* Exercise goal: Render every line of the material below as a Markdown table with the columns Row and Line. Number the rows in order and leave out blank lines.

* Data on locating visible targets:
** Begin **
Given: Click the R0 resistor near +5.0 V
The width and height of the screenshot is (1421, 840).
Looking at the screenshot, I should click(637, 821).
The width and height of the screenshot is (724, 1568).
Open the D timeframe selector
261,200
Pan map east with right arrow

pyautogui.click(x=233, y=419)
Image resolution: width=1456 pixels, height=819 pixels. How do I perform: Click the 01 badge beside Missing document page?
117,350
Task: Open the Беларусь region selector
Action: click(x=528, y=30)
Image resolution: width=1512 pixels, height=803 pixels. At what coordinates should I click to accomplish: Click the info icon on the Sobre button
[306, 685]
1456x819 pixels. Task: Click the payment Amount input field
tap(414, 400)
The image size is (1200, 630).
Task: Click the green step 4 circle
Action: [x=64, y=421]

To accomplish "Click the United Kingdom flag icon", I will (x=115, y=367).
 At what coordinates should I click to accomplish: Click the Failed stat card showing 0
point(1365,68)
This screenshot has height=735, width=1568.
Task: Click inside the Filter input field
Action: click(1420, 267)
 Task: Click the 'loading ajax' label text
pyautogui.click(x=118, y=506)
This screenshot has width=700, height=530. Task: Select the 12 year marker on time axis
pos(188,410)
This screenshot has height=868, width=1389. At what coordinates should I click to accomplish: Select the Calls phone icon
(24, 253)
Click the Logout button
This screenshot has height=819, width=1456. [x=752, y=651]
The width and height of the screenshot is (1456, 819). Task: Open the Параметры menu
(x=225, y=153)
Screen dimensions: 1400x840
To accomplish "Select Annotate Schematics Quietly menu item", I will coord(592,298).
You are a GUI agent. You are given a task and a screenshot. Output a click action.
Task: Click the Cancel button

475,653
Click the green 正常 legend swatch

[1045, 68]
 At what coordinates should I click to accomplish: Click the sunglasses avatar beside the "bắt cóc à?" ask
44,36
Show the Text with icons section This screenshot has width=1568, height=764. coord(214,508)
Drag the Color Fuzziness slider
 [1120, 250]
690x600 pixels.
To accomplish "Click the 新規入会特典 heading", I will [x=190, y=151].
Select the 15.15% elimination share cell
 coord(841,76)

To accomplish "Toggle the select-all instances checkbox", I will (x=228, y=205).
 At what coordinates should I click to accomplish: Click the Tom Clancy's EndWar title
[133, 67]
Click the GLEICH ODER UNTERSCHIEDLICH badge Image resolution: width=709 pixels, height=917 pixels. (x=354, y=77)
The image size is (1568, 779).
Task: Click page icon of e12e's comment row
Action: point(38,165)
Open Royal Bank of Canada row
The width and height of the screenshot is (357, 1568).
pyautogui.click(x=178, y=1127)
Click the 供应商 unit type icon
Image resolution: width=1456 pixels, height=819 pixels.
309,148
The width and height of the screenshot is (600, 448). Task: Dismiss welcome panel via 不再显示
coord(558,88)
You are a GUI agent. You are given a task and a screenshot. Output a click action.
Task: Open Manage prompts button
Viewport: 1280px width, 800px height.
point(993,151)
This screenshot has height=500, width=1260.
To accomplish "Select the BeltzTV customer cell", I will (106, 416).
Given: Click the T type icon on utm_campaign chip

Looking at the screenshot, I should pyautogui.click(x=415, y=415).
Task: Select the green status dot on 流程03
** End **
* Task answer:
| Row | Line |
|---|---|
| 1 | Given: Click the R0 resistor near +5.0 V |
| 2 | The width and height of the screenshot is (1421, 840). |
| 3 | Looking at the screenshot, I should click(637, 821). |
| 4 | The width and height of the screenshot is (724, 1568). |
| 5 | Open the D timeframe selector |
| 6 | 261,200 |
| 7 | Pan map east with right arrow |
| 8 | pyautogui.click(x=233, y=419) |
| 9 | Image resolution: width=1456 pixels, height=819 pixels. How do I perform: Click the 01 badge beside Missing document page? |
| 10 | 117,350 |
| 11 | Task: Open the Беларусь region selector |
| 12 | Action: click(x=528, y=30) |
| 13 | Image resolution: width=1512 pixels, height=803 pixels. At what coordinates should I click to accomplish: Click the info icon on the Sobre button |
| 14 | [306, 685] |
| 15 | 1456x819 pixels. Task: Click the payment Amount input field |
| 16 | tap(414, 400) |
| 17 | The image size is (1200, 630). |
| 18 | Task: Click the green step 4 circle |
| 19 | Action: [x=64, y=421] |
| 20 | To accomplish "Click the United Kingdom flag icon", I will (x=115, y=367). |
| 21 |  At what coordinates should I click to accomplish: Click the Failed stat card showing 0 |
| 22 | point(1365,68) |
| 23 | This screenshot has height=735, width=1568. |
| 24 | Task: Click inside the Filter input field |
| 25 | Action: click(1420, 267) |
| 26 |  Task: Click the 'loading ajax' label text |
| 27 | pyautogui.click(x=118, y=506) |
| 28 | This screenshot has width=700, height=530. Task: Select the 12 year marker on time axis |
| 29 | pos(188,410) |
| 30 | This screenshot has height=868, width=1389. At what coordinates should I click to accomplish: Select the Calls phone icon |
| 31 | (24, 253) |
| 32 | Click the Logout button |
| 33 | This screenshot has height=819, width=1456. [x=752, y=651] |
| 34 | The width and height of the screenshot is (1456, 819). Task: Open the Параметры menu |
| 35 | (x=225, y=153) |
| 36 | Screen dimensions: 1400x840 |
| 37 | To accomplish "Select Annotate Schematics Quietly menu item", I will coord(592,298). |
| 38 | You are a GUI agent. You are given a task and a screenshot. Output a click action. |
| 39 | Task: Click the Cancel button |
| 40 | 475,653 |
| 41 | Click the green 正常 legend swatch |
| 42 | [1045, 68] |
| 43 |  At what coordinates should I click to accomplish: Click the sunglasses avatar beside the "bắt cóc à?" ask |
| 44 | 44,36 |
| 45 | Show the Text with icons section This screenshot has width=1568, height=764. coord(214,508) |
| 46 | Drag the Color Fuzziness slider |
| 47 |  [1120, 250] |
| 48 | 690x600 pixels. |
| 49 | To accomplish "Click the 新規入会特典 heading", I will [x=190, y=151]. |
| 50 | Select the 15.15% elimination share cell |
| 51 |  coord(841,76) |
| 52 | To accomplish "Toggle the select-all instances checkbox", I will (x=228, y=205). |
| 53 |  At what coordinates should I click to accomplish: Click the Tom Clancy's EndWar title |
| 54 | [133, 67] |
| 55 | Click the GLEICH ODER UNTERSCHIEDLICH badge Image resolution: width=709 pixels, height=917 pixels. (x=354, y=77) |
| 56 | The image size is (1568, 779). |
| 57 | Task: Click page icon of e12e's comment row |
| 58 | Action: point(38,165) |
| 59 | Open Royal Bank of Canada row |
| 60 | The width and height of the screenshot is (357, 1568). |
| 61 | pyautogui.click(x=178, y=1127) |
| 62 | Click the 供应商 unit type icon |
| 63 | Image resolution: width=1456 pixels, height=819 pixels. |
| 64 | 309,148 |
| 65 | The width and height of the screenshot is (600, 448). Task: Dismiss welcome panel via 不再显示 |
| 66 | coord(558,88) |
| 67 | You are a GUI agent. You are given a task and a screenshot. Output a click action. |
| 68 | Task: Open Manage prompts button |
| 69 | Viewport: 1280px width, 800px height. |
| 70 | point(993,151) |
| 71 | This screenshot has height=500, width=1260. |
| 72 | To accomplish "Select the BeltzTV customer cell", I will (106, 416). |
| 73 | Given: Click the T type icon on utm_campaign chip |
| 74 | Looking at the screenshot, I should pyautogui.click(x=415, y=415). |
| 75 | Task: Select the green status dot on 流程03 |